Молчание Солженицына и его нежелание высказываться о делах в СССР приводило к тому, что писателя начали просто забывать. Большинство молодых людей вообще ничего из произведений Солженицына не читали. К тому же быстрое развитие в стране относительной свободы слова и печати привело к появлению новых имен и авторитетов. В кругах интеллигенции и молодежи бурно обсуждались фильм Тенгиза Абуладзе «Покаяние», роман Анатолия Рыбакова «Дети Арбата», повесть Даниила Гранина «Зубр», роман Владимира Дудинцева «Белые одежды», публицистика «Огонька», «Московских новостей», «Литературной газеты», а вовсе не забытые уже тексты «самиздата» и недоступные для большинства книги «тамиздата». Тот не слишком длительный взрыв интеллектуальной и политической активности, который происходил в стране в 1988–1989 годах, происходил без упоминания имени Солженицына.

Вообще, включение недавних диссидентов в активную политическую жизнь страны происходило с трудом – на то было много причин. Власти еще не доверяли диссидентам: их требования казались слишком радикальными. Но и диссиденты еще не доверяли властям – здесь было немало людей, которые еще совсем недавно участвовали в репрессиях и в публичном поношении диссидентов. Поэтому на первый план в 1988–1989 годах выходили те люди, которых Евгений Примаков позднее называл «диссидентами в системе». Это были относительно либеральные работники из партийных органов, из литературных союзов и других творческих объединений, из печатных изданий. Из этой среды и вышли все первые «прорабы перестройки» и «проводники гласности». К возможной публикации книг Солженицына эти люди относились с большими сомнениями и осторожностью – не опрокинуть бы все еще хилую лодку «перестройки».

Первый громко прозвучавший голос принадлежат газете «Книжное обозрение», не самой известной и влиятельной среди советских газет. 8 августа 1988 года газета опубликовала большое письмо Елены Чуковской, внучки писателя Корнея Ивановича Чуковского (о близости всей семьи Чуковских и семьи Солженицына было известно) «Вернуть Солженицыну гражданство СССР». «Пора прекратить, – заключала свое письмо Чуковская, – затянувшуюся распрю с замечательным сыном России, офицером Советской армии, кавалером боевых орденов, узником сталинских лагерей, рязанским учителем, всемирно-знаменитым русским писателем Александром Солженицыным и задуматься над примером его поучительной жизни и над его книгами». В последующих номерах газета привела отклики читателей, большинство которых поддержали Е. Чуковскую.
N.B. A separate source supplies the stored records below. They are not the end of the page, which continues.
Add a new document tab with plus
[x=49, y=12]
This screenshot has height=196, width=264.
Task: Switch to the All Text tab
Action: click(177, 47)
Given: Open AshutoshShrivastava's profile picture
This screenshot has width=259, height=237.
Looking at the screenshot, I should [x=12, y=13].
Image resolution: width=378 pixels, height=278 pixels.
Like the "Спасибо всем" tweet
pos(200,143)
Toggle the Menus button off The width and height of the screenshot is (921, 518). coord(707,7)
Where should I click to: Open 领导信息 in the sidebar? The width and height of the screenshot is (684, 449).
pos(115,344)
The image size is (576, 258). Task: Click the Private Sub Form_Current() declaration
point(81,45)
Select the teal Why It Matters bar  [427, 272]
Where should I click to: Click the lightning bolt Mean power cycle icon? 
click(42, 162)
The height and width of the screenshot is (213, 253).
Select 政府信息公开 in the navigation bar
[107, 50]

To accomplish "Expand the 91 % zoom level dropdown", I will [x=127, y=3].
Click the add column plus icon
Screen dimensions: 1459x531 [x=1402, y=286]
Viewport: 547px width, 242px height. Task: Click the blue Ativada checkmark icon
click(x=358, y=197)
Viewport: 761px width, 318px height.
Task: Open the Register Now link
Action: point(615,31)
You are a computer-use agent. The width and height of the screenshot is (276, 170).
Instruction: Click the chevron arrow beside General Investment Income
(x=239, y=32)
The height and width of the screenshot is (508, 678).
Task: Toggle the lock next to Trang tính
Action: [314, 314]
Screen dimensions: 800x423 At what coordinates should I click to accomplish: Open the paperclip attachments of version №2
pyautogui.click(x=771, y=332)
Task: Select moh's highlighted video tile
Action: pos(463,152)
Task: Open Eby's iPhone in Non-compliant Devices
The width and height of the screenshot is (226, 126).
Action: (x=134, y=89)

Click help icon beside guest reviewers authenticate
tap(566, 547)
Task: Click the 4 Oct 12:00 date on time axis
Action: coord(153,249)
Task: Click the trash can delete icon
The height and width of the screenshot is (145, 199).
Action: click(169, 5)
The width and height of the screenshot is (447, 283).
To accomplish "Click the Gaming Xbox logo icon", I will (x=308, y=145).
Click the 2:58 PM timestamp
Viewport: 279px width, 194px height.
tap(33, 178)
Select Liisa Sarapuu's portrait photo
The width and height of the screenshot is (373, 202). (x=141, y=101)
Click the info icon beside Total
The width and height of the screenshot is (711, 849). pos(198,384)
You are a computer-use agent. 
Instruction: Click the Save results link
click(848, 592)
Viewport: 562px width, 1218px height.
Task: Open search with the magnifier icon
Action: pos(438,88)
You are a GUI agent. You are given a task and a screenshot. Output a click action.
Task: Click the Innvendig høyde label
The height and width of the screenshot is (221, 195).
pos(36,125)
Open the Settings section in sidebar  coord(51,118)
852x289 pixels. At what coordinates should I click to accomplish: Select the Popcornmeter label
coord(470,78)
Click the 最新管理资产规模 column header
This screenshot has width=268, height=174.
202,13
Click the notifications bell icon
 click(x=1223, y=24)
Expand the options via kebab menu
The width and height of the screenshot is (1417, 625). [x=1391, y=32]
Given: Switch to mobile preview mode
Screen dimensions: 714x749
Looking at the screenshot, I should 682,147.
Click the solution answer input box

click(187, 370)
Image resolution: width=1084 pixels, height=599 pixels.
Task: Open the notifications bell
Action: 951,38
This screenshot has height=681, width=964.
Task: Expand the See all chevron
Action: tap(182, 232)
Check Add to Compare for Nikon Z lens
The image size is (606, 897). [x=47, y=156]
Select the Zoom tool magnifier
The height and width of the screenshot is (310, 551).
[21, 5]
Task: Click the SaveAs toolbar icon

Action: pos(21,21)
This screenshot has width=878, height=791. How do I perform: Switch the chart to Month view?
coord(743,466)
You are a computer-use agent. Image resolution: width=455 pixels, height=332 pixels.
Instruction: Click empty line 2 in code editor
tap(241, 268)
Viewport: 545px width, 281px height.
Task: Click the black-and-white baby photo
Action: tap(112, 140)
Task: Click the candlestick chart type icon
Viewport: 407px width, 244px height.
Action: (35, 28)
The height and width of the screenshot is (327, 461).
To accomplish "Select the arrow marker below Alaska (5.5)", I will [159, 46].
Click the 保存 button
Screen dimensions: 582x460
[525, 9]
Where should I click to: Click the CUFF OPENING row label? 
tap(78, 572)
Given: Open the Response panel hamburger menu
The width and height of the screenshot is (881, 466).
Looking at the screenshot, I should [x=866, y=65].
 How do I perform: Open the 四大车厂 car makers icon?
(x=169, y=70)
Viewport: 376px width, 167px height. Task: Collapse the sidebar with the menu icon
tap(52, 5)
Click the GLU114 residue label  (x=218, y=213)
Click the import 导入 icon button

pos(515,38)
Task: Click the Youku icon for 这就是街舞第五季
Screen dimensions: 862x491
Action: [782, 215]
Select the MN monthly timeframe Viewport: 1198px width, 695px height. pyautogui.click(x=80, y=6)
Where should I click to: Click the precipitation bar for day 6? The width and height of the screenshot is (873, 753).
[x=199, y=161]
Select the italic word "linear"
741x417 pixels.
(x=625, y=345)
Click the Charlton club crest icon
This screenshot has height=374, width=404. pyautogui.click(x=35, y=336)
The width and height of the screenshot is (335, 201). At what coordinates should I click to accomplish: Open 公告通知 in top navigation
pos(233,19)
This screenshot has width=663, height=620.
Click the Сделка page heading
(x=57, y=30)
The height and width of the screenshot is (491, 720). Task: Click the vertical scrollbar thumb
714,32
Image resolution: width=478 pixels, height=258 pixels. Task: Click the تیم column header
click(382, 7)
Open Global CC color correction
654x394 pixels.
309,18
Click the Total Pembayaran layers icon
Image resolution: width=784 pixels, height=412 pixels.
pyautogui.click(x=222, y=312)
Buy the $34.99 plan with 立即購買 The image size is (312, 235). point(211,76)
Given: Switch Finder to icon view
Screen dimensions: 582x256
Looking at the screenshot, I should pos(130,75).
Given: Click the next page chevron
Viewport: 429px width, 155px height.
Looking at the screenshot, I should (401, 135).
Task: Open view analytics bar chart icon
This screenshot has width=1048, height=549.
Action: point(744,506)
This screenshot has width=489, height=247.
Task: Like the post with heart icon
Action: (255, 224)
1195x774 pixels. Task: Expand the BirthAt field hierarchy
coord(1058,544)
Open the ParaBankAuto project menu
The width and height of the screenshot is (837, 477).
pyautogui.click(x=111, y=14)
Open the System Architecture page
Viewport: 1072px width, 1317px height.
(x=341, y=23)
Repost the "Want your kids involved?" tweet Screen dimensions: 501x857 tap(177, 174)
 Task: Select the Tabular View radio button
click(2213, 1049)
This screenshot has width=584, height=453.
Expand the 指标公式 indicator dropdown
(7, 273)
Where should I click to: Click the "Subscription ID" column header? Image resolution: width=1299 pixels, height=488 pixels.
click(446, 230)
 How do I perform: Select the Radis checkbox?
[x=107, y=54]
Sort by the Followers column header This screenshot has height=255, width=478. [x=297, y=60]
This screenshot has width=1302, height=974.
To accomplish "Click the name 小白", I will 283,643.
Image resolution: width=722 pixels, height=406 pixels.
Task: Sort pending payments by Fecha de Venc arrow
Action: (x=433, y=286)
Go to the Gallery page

Были и такие, кто решительно возражал против возвращения писателя, но немало оказалось и тех, кто писал, что ничего не знает о Солженицыне, и сама газета в редакционном комментарии признавала, что ее читатели все больше и больше интересуются творчеством Солженицына, но «мы не знаем, что и как он писал в изгнании».

В идеологических службах ЦК КПСС мало кто понимал «проблему Солженицына». Еще в октябре 1988 г. новый член Политбюро Вадим Андреевич Медведев собрал специальное совещание с участием не только работников аппарата ЦК КПСС, но и руководящих работников КГБ СССР. Часть участников совещания выступила за сохранение в полном объеме жесткой линии по отношению к Солженицыну. Но другие считали, что нужно разграничить идеологическую и правовую проблемы. На такой позиции стоял, по свидетельству Медведева, и М. С. Горбачев, но он предпочитал публично не высказываться. Возможно, именно поэтому разного рода инструктивные совещания с деятелями интеллигенции и журналистами проводил Вадим Медведев в ЦК КПСС. Это были закрытые совещания, никакой информации о них в печать не передавалось.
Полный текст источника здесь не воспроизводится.